La montagna friulana si candida a diventare un modello per l’Italia nella sfida contro lo spopolamento delle aree interne. Dalla Carnia nasce infatti una rete cooperativa nazionale dedicata all’arrivo di nuovi abitanti, al lavoro e alla rigenerazione dei territori montani.
L’iniziativa parte dalla cooperativa Cramars di Tolmezzo, che trasforma l’esperienza maturata in Friuli Venezia Giulia in un progetto esteso a livello nazionale, coinvolgendo realtà cooperative di più regioni italiane.
Una rete tra cinque regioni per ripopolare le aree interne
Il progetto mette insieme 10 cooperative distribuite tra Friuli Venezia Giulia, Valle d’Aosta, Sardegna, Puglia, Molise e Basilicata. Una rete interregionale che punta a rispondere a una sfida comune: trasformare lo spopolamento delle aree montane in nuove opportunità di vita e lavoro. A guidare il percorso è la cooperativa sociale Cramars, storica realtà di Tolmezzo impegnata da quasi trent’anni in formazione, innovazione sociale e sviluppo locale nelle aree montane.
“Questo progetto rappresenta il punto di arrivo di un lavoro lungo anni e, allo stesso tempo, un nuovo inizio”, spiega Stefania Marcoccio, presidente di Cramars. “Non si tratta più solo di contrastare lo spopolamento, ma di costruire un sistema stabile di accoglienza e insediamento. La cooperazione diventa infrastruttura sociale, capace di connettere persone, servizi e opportunità”. Per Marcoccio si tratta di “una sfida nazionale che parte dalle montagne friulane ma riguarda il futuro di tutto il Paese”.
Un nuovo modello di abitare tra lavoro e comunità
Il progetto “Vieni a vivere e lavorare in montagna 2 – DIG.IT” evolve l’esperienza precedente e diventa una piattaforma cooperativa nazionale.

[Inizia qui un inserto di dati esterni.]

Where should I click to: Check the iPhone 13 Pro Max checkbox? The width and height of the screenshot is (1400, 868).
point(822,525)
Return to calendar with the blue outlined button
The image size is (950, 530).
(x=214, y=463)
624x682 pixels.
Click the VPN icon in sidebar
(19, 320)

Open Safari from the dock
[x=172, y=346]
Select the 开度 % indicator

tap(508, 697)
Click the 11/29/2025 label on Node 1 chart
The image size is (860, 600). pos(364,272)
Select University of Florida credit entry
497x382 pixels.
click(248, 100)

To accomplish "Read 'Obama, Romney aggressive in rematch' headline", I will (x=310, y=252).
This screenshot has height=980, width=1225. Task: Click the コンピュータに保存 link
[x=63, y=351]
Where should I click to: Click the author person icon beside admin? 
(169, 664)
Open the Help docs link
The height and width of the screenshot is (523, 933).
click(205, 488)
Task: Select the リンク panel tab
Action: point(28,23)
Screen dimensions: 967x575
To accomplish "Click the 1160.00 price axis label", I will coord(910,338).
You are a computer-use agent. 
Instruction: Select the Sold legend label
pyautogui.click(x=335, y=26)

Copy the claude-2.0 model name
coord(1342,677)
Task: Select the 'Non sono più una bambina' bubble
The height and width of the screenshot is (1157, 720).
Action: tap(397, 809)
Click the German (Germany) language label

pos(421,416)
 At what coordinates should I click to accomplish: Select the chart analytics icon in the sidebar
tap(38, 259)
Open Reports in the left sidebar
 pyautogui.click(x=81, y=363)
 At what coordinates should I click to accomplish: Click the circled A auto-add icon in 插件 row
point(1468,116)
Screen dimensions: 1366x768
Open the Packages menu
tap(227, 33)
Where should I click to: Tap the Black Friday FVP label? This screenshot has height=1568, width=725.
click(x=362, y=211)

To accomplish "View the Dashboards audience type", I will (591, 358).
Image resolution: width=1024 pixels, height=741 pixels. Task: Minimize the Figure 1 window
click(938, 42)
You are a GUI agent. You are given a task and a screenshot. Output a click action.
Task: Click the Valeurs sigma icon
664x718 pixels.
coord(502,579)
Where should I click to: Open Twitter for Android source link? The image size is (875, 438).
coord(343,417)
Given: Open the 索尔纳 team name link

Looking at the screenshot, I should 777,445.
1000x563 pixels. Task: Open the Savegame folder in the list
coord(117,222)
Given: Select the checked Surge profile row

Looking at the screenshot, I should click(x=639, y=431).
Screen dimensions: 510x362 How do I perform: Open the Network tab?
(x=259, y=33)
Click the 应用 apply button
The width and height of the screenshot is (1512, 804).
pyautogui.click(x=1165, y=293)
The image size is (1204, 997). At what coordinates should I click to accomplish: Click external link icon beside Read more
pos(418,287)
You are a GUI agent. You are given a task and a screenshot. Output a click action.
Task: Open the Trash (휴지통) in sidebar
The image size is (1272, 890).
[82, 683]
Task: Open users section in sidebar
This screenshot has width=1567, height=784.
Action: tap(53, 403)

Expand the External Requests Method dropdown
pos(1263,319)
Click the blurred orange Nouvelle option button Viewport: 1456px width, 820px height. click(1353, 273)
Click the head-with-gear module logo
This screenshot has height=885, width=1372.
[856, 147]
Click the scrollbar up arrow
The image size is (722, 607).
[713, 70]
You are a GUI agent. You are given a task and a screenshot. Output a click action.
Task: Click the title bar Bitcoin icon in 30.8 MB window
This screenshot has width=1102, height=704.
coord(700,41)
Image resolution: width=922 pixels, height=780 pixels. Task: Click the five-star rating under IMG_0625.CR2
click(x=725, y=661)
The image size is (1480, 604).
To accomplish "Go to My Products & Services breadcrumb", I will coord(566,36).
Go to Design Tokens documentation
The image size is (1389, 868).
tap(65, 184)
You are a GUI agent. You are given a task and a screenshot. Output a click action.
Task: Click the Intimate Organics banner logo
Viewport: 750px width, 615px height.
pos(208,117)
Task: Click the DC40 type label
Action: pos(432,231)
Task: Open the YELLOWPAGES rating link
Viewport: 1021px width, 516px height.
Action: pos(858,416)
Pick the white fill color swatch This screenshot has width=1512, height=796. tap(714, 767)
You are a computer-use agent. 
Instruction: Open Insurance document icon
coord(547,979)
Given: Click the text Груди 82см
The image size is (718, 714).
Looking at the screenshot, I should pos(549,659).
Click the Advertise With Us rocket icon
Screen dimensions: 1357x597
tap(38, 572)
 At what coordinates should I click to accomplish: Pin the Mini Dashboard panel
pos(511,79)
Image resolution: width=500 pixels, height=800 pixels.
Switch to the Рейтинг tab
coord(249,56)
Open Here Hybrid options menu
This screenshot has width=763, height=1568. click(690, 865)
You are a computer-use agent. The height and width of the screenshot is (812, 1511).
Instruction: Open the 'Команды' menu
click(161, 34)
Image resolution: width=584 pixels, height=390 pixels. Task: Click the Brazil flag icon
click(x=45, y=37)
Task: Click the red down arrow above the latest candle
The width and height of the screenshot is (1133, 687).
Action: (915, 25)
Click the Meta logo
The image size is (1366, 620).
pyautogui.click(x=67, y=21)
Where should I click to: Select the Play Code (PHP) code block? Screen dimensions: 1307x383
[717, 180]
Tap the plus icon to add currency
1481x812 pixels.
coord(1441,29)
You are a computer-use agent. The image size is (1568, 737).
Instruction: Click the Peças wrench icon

Il focus non è più solo attrarre nuovi residenti, ma creare condizioni concrete per restare nei territori, lavorare e integrarsi nelle comunità locali. Tra le innovazioni centrali ci sono gli Host di comunità, figure formate nei territori con il compito di accompagnare i nuovi abitanti nei percorsi di inserimento abitativo, lavorativo e sociale.
Il progetto prevede anche una piattaforma digitale nazionale che integra abitare, lavoro e servizi, mettendo in relazione domanda e offerta. Uno strumento pensato per mappare le opportunità, facilitare l’inserimento dei nuovi abitanti e costruire una vera e propria “comunità di accoglienza connessa”. Accanto alla tecnologia, è previsto anche un sistema di valutazione dell’impatto sociale per misurare i benefici nei territori coinvolti.
Legacoop Fvg: “Il tema dell’abitare è centrale”
Per Michela Vogrig, presidente di Legacoop Fvg, il progetto intercetta una delle questioni più urgenti. “Il tema dell’abitare è oggi uno dei nodi centrali per la tenuta sociale ed economica dei territori”, afferma. “Non riguarda solo le aree interne, ma anche le città, dove sempre più giovani faticano ad accedere a soluzioni sostenibili”. Secondo Vogrig, la cooperazione può mettere a sistema strumenti ed esperienze per garantire sviluppo e diritto all’abitare, rafforzando la vitalità delle comunità.